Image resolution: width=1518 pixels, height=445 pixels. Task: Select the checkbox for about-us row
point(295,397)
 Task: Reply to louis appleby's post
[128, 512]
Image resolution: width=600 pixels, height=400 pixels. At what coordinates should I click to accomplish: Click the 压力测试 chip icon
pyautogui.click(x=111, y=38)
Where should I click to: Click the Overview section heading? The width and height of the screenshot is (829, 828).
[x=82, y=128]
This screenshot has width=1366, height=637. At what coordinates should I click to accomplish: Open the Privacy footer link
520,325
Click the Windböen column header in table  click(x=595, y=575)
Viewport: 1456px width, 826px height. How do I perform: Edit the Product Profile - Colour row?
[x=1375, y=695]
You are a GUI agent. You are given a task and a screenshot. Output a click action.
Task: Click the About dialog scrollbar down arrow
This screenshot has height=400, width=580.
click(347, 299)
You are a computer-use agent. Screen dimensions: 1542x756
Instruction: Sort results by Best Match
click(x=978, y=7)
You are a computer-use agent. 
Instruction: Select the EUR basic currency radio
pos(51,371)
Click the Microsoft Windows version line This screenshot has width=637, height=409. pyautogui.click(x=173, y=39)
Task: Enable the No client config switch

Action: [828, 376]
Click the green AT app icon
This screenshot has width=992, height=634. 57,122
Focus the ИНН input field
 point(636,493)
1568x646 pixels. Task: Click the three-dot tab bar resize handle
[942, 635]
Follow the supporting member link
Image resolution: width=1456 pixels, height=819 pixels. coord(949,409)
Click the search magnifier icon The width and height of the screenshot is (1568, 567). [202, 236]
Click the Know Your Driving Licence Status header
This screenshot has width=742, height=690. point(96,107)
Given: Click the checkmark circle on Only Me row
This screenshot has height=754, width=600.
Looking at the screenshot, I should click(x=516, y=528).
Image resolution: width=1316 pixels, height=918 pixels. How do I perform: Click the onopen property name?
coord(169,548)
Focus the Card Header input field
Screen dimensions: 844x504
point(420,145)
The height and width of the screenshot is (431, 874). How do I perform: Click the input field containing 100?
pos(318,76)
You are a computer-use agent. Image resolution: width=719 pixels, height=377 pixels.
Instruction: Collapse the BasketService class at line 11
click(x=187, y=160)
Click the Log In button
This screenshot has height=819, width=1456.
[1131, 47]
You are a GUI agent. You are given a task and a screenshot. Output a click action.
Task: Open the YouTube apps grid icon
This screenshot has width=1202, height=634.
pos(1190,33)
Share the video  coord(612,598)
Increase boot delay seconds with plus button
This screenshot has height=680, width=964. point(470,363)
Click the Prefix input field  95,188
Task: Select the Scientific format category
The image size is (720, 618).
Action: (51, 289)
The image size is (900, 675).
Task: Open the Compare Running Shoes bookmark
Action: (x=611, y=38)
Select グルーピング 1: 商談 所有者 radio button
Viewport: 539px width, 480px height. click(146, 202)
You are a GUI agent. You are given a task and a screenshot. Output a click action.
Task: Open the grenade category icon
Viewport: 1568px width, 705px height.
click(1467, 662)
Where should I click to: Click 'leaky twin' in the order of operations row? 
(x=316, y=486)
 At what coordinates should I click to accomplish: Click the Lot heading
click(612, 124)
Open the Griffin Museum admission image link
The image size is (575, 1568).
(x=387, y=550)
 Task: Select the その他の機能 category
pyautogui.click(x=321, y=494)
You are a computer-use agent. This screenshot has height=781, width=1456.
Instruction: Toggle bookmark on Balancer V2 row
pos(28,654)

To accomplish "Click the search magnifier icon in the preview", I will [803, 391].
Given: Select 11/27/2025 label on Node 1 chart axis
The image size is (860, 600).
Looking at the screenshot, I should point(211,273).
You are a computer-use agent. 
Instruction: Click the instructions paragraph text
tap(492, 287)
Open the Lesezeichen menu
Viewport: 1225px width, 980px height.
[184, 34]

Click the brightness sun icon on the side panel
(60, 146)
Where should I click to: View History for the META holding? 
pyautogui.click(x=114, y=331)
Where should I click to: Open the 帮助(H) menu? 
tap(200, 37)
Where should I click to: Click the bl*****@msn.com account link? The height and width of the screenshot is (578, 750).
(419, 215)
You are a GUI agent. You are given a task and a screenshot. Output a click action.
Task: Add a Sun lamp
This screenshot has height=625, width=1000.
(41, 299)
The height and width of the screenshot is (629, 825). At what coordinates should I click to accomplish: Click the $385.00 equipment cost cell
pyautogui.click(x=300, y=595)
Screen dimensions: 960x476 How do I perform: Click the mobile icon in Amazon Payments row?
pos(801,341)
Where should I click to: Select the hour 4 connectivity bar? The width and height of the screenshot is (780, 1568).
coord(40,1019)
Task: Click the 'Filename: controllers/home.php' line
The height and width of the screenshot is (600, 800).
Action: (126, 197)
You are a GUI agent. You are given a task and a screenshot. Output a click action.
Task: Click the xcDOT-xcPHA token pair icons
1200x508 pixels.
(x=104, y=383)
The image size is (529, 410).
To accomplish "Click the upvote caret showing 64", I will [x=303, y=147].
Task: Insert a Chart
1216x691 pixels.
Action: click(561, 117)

PROMPT — Set down the material above exactly, in full.

RESULT OF THE EXERCISE —
Image resolution: width=1518 pixels, height=445 pixels. Task: Select the checkbox for about-us row
point(295,397)
 Task: Reply to louis appleby's post
[128, 512]
Image resolution: width=600 pixels, height=400 pixels. At what coordinates should I click to accomplish: Click the 压力测试 chip icon
pyautogui.click(x=111, y=38)
Where should I click to: Click the Overview section heading? The width and height of the screenshot is (829, 828).
[x=82, y=128]
This screenshot has width=1366, height=637. At what coordinates should I click to accomplish: Open the Privacy footer link
520,325
Click the Windböen column header in table  click(x=595, y=575)
Viewport: 1456px width, 826px height. How do I perform: Edit the Product Profile - Colour row?
[x=1375, y=695]
You are a GUI agent. You are given a task and a screenshot. Output a click action.
Task: Click the About dialog scrollbar down arrow
This screenshot has height=400, width=580.
click(347, 299)
You are a computer-use agent. Screen dimensions: 1542x756
Instruction: Sort results by Best Match
click(x=978, y=7)
You are a computer-use agent. 
Instruction: Select the EUR basic currency radio
pos(51,371)
Click the Microsoft Windows version line This screenshot has width=637, height=409. pyautogui.click(x=173, y=39)
Task: Enable the No client config switch

Action: [828, 376]
Click the green AT app icon
This screenshot has width=992, height=634. 57,122
Focus the ИНН input field
 point(636,493)
1568x646 pixels. Task: Click the three-dot tab bar resize handle
[942, 635]
Follow the supporting member link
Image resolution: width=1456 pixels, height=819 pixels. coord(949,409)
Click the search magnifier icon The width and height of the screenshot is (1568, 567). [202, 236]
Click the Know Your Driving Licence Status header
This screenshot has width=742, height=690. point(96,107)
Given: Click the checkmark circle on Only Me row
This screenshot has height=754, width=600.
Looking at the screenshot, I should click(x=516, y=528).
Image resolution: width=1316 pixels, height=918 pixels. How do I perform: Click the onopen property name?
coord(169,548)
Focus the Card Header input field
Screen dimensions: 844x504
point(420,145)
The height and width of the screenshot is (431, 874). How do I perform: Click the input field containing 100?
pos(318,76)
You are a computer-use agent. Image resolution: width=719 pixels, height=377 pixels.
Instruction: Collapse the BasketService class at line 11
click(x=187, y=160)
Click the Log In button
This screenshot has height=819, width=1456.
[1131, 47]
You are a GUI agent. You are given a task and a screenshot. Output a click action.
Task: Open the YouTube apps grid icon
This screenshot has width=1202, height=634.
pos(1190,33)
Share the video  coord(612,598)
Increase boot delay seconds with plus button
This screenshot has height=680, width=964. point(470,363)
Click the Prefix input field  95,188
Task: Select the Scientific format category
The image size is (720, 618).
Action: (51, 289)
The image size is (900, 675).
Task: Open the Compare Running Shoes bookmark
Action: (x=611, y=38)
Select グルーピング 1: 商談 所有者 radio button
Viewport: 539px width, 480px height. click(146, 202)
You are a GUI agent. You are given a task and a screenshot. Output a click action.
Task: Open the grenade category icon
Viewport: 1568px width, 705px height.
click(1467, 662)
Where should I click to: Click 'leaky twin' in the order of operations row? 
(x=316, y=486)
 At what coordinates should I click to accomplish: Click the Lot heading
click(612, 124)
Open the Griffin Museum admission image link
The image size is (575, 1568).
(x=387, y=550)
 Task: Select the その他の機能 category
pyautogui.click(x=321, y=494)
You are a computer-use agent. This screenshot has height=781, width=1456.
Instruction: Toggle bookmark on Balancer V2 row
pos(28,654)

To accomplish "Click the search magnifier icon in the preview", I will [803, 391].
Given: Select 11/27/2025 label on Node 1 chart axis
The image size is (860, 600).
Looking at the screenshot, I should point(211,273).
You are a computer-use agent. 
Instruction: Click the instructions paragraph text
tap(492, 287)
Open the Lesezeichen menu
Viewport: 1225px width, 980px height.
[184, 34]

Click the brightness sun icon on the side panel
(60, 146)
Where should I click to: View History for the META holding? 
pyautogui.click(x=114, y=331)
Where should I click to: Open the 帮助(H) menu? 
tap(200, 37)
Where should I click to: Click the bl*****@msn.com account link? The height and width of the screenshot is (578, 750).
(419, 215)
You are a GUI agent. You are given a task and a screenshot. Output a click action.
Task: Add a Sun lamp
This screenshot has height=625, width=1000.
(41, 299)
The height and width of the screenshot is (629, 825). At what coordinates should I click to accomplish: Click the $385.00 equipment cost cell
pyautogui.click(x=300, y=595)
Screen dimensions: 960x476 How do I perform: Click the mobile icon in Amazon Payments row?
pos(801,341)
Where should I click to: Select the hour 4 connectivity bar? The width and height of the screenshot is (780, 1568).
coord(40,1019)
Task: Click the 'Filename: controllers/home.php' line
The height and width of the screenshot is (600, 800).
Action: (126, 197)
You are a GUI agent. You are given a task and a screenshot. Output a click action.
Task: Click the xcDOT-xcPHA token pair icons
1200x508 pixels.
(x=104, y=383)
The image size is (529, 410).
To accomplish "Click the upvote caret showing 64", I will [x=303, y=147].
Task: Insert a Chart
1216x691 pixels.
Action: click(561, 117)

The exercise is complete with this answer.